Vincent Huguet, CEO et Cofondateur de Hopwork, déclare « D’un côté on a, par exemple, les chauffeurs VTC dont le statut d’indépendant permet souvent de sortir du RSA ou du chômage, et de l’autre on a des profils ultra qualifiés qui quittent un emploi salarié car ils veulent être autonomes. Ce phénomène est révélateur d’un désir d’autonomie pour toute une nouvelle génération de travailleurs qui se disent : « Je ne veux pas attendre que l’entreprise change alors je crée ma petite entreprise moi-même pour être indépendant et libre ». »

Freelance un choix pour 90% d’entre eux… pourquoi ?

Le choix se fait avant tout pour l’indépendance que leur offre ce statut. Les avantages principaux pour eux étant :
Pour 52% : Organiser son emploi du temps
Pour 47% : Choisir ses clients et ses projets
Pour 46% : Choisir son lieu de travail

freelance le choix
S’ils veulent gérer leur temps, cela ne veut pas dire qu’ils en passent moins au travail que leurs homologues salariés. C’est même le contraire :
12% travaillent entre 50 et 70 heures
38% entre 40 et 50 heures
30% travaillent entre 30 et 40 heures

freelance statut assumé
… en ayant globalement un salaire plus élevé.
63% des freelances qui travaillent 40 heures par mois gagnent autant ou plus qu’en salariat.

Leurs réponses démontrent clairement qu’ils souhaitent avant tout l’épanouissement dans un travail qui leur offre indépendance, flexibilité, liberté dans le choix de leurs missions et leur lieu de travail.
Ainsi 75% se sentent épanouis et fiers de leur statut, 71,73% recommanderaient à leur entourage de devenir freelance et 91,10% d’entre eux ne souhaitent pas revenir au salariat. « J’y suis j’y reste » quand on a gouté à l’entreprenariat, c’est dur de revenir en arrière apparemment !
____________
CONSIGNE =>
Prolongez le texte sur les freelances en reprenant après sa dernière phrase.
____________
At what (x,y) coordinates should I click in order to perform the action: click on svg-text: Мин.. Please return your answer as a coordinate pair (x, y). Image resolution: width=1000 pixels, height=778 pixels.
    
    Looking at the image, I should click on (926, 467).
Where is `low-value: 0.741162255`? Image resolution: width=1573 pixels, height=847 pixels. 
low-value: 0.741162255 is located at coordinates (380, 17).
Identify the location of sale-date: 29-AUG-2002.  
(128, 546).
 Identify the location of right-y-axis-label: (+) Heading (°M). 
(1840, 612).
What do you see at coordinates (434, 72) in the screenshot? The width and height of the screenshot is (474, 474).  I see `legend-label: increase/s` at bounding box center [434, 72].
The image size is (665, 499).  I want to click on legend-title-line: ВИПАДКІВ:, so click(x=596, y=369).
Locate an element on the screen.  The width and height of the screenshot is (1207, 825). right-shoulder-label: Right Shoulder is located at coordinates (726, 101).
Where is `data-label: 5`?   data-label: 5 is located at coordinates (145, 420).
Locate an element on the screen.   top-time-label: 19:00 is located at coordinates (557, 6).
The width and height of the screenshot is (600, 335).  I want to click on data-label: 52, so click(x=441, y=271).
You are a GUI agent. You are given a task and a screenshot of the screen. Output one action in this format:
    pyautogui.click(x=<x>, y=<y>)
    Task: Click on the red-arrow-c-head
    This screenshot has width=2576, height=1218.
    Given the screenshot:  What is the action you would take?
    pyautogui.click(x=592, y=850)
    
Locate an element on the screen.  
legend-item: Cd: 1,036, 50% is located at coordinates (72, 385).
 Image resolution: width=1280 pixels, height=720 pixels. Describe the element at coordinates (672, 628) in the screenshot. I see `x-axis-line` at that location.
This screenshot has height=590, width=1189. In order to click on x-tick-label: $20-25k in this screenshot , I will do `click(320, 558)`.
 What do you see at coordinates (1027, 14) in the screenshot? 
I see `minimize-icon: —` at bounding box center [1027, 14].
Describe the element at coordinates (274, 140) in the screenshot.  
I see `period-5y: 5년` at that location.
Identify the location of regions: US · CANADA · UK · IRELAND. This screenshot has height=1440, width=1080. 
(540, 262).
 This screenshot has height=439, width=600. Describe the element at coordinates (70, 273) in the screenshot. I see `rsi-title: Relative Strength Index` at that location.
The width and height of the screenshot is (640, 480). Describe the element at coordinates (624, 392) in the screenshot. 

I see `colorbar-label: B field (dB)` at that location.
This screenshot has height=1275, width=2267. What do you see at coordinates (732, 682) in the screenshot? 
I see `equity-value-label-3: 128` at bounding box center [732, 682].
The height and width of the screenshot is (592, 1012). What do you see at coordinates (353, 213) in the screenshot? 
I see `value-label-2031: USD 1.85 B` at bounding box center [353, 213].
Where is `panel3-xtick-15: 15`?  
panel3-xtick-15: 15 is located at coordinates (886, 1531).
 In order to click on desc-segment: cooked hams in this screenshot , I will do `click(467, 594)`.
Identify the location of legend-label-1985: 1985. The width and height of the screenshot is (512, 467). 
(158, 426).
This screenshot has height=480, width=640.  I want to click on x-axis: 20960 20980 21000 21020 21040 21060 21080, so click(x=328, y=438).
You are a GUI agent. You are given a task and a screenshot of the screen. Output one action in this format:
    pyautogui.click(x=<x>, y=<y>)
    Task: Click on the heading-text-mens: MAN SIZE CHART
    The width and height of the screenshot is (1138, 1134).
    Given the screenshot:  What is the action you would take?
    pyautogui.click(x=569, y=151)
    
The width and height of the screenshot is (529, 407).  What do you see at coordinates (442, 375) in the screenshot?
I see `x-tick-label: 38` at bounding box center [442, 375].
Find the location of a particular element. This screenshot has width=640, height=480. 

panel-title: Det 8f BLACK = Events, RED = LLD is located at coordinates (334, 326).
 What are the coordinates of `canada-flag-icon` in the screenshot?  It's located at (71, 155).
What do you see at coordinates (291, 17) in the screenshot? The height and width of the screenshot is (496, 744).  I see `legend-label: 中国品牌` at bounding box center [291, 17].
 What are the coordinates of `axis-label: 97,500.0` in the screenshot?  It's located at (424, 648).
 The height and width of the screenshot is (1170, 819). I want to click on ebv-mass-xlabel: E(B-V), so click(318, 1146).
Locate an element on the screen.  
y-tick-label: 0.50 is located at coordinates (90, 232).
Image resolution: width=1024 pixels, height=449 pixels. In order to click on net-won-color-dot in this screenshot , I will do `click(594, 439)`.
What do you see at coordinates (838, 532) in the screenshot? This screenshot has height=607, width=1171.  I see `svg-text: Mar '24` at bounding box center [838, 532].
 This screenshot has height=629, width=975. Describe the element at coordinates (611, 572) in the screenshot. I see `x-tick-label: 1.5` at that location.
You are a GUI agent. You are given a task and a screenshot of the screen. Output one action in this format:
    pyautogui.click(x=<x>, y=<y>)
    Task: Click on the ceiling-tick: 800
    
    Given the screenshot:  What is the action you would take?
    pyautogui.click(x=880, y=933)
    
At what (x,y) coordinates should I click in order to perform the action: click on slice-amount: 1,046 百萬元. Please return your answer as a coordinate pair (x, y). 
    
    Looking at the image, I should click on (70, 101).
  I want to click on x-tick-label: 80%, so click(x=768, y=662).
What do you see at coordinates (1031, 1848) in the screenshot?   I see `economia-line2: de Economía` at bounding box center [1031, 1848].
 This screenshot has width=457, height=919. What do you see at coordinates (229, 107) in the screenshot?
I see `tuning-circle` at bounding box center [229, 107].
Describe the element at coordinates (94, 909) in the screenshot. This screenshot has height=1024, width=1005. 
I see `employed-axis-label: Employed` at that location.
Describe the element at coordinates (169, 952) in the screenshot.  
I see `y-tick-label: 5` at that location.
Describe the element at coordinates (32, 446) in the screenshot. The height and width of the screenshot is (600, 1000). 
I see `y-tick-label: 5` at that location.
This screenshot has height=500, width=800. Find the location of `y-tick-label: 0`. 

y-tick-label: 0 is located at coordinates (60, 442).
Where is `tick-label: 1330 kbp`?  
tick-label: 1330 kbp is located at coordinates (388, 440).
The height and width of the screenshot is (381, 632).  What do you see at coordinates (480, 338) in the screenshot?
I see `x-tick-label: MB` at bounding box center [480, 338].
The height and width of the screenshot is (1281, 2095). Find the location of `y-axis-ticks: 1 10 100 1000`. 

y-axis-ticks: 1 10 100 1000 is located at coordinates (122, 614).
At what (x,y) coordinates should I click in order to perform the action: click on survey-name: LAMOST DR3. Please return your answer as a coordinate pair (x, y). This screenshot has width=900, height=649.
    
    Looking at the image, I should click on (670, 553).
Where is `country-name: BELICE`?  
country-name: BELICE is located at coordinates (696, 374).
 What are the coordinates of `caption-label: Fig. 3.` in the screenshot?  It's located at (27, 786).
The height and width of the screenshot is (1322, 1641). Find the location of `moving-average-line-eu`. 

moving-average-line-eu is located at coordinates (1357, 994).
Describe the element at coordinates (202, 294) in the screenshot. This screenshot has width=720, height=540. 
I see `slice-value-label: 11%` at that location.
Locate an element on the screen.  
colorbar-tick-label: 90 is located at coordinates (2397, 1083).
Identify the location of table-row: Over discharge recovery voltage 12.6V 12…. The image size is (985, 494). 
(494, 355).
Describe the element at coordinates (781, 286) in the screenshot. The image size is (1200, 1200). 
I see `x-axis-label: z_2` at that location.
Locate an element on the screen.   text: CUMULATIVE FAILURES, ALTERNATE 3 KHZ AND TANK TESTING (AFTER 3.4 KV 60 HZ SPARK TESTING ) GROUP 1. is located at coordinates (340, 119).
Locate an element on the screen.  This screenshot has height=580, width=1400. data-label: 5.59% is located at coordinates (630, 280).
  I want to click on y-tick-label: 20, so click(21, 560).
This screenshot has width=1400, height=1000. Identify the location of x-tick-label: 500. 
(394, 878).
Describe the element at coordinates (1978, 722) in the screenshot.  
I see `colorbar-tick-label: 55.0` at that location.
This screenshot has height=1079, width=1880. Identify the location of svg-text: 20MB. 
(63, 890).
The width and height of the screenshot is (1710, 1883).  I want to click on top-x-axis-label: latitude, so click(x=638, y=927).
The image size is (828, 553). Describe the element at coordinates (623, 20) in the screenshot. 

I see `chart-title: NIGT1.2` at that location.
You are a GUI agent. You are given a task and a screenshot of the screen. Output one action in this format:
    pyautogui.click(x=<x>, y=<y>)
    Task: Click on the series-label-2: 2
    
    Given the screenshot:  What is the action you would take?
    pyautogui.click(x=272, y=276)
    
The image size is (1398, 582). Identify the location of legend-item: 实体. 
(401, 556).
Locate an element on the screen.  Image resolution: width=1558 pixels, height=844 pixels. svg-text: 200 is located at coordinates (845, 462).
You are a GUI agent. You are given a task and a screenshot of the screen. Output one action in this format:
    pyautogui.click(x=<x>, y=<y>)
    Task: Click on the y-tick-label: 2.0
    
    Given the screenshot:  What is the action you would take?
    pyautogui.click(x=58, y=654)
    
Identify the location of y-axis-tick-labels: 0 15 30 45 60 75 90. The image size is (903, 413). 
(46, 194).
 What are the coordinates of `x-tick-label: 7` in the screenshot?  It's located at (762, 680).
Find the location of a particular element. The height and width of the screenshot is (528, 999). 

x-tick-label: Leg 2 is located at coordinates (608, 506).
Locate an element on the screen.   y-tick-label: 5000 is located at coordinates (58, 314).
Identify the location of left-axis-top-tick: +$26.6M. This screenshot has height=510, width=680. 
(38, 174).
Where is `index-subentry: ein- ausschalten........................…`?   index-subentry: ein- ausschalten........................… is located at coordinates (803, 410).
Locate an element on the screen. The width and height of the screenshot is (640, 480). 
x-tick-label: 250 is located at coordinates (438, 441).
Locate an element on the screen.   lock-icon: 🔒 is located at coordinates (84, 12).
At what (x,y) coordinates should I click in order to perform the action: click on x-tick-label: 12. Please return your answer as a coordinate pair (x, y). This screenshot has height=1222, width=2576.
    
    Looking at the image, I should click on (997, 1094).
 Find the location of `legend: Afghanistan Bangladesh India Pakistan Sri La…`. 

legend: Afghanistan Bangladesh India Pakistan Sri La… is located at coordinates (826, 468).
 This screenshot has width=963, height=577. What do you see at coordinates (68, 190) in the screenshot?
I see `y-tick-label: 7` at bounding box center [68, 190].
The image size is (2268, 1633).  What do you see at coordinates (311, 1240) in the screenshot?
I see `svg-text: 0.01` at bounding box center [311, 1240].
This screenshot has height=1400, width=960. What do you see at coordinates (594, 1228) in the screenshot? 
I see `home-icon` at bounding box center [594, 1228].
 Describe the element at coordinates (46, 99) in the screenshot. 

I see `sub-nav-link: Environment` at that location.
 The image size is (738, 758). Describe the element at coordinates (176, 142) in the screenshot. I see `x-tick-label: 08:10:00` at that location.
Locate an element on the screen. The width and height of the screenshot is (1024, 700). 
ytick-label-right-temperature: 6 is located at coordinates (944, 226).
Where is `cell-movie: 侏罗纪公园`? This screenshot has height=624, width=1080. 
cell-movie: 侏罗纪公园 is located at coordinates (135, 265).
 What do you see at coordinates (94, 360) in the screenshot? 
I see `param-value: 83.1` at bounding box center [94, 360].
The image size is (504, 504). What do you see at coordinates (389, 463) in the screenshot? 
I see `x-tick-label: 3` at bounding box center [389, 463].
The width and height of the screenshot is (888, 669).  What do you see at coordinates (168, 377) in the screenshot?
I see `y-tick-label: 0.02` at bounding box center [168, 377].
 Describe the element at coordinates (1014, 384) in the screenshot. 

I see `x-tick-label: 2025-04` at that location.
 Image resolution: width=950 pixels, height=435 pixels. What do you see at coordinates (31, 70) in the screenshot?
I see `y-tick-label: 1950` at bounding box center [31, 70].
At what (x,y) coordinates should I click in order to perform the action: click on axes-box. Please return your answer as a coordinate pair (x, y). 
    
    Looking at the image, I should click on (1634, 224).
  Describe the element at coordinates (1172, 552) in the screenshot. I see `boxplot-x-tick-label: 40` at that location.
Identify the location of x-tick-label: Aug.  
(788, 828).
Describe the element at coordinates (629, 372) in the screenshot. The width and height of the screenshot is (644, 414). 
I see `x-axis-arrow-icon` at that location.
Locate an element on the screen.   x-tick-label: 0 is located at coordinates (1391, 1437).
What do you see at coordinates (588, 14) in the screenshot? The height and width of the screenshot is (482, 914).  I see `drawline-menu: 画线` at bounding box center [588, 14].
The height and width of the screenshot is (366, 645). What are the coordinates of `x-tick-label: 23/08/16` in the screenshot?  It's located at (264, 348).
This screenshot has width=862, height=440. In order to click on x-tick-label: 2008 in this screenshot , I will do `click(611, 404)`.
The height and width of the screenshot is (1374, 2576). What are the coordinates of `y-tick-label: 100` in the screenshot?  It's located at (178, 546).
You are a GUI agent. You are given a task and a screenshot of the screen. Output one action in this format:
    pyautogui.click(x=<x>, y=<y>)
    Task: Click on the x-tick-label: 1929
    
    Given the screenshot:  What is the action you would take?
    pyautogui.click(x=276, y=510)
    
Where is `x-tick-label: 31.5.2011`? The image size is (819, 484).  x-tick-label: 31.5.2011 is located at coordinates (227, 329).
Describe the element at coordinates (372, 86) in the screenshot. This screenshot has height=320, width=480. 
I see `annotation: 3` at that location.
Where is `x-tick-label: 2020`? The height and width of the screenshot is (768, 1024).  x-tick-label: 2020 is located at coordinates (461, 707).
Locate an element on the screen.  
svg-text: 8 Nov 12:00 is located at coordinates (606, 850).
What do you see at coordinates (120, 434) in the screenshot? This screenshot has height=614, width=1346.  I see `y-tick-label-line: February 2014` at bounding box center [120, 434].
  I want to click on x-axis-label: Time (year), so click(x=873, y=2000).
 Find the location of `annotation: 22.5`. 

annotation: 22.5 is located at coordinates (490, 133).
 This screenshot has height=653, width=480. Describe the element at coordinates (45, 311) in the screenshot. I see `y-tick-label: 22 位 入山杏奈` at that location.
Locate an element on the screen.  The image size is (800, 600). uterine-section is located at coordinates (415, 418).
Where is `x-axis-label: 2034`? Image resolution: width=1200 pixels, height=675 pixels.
____________
RÉPONSE =>
Le reflet de toute une génération, symbole de changements sociétaux profonds

Cette dynamique a bien été portée par la génération Y qui a une vision nouvelle du travail et pour qui la mission et la qualité des conditions de travail sont tout aussi importantes que la rémunération. Ils ont su anticiper et s’adapter aux évolutions du marché tout en restant centrés sur leur épanouissement personnel.

Mais les freelances représentent un groupe bien plus hétérogène qu’on ne le pense. Contrairement aux idées reçues, cette étude démontre que le freelance a plutôt entre 26 et 35 ans, pour 47% des répondants. Le statut de freelance séduit aujourd’hui tous les profils, les hommes (60% des sondés) et les femmes (40%), et tous les âges, puisque près de 17% ont plus de 45 ans.

Idem pour leurs origines géographiques : IIs n’habitent pas tous Paris, loin s’en faut… Sur les 1014 freelances interrogés, 40% sont en Ile de France et 60% en province, il s’agit bien d’un phénomène qui concerne tout le territoire.

Avec une hausse de 126% sur 10 ans, ce statut de freelance a véritablement acquis ses lettres de noblesse aujourd’hui, représentant une part significative des travailleurs en France… et une solution certaine à une part du chômage dans notre pays. On s’éloigne vraiment de la précarité qui collait à la peau de ce statut.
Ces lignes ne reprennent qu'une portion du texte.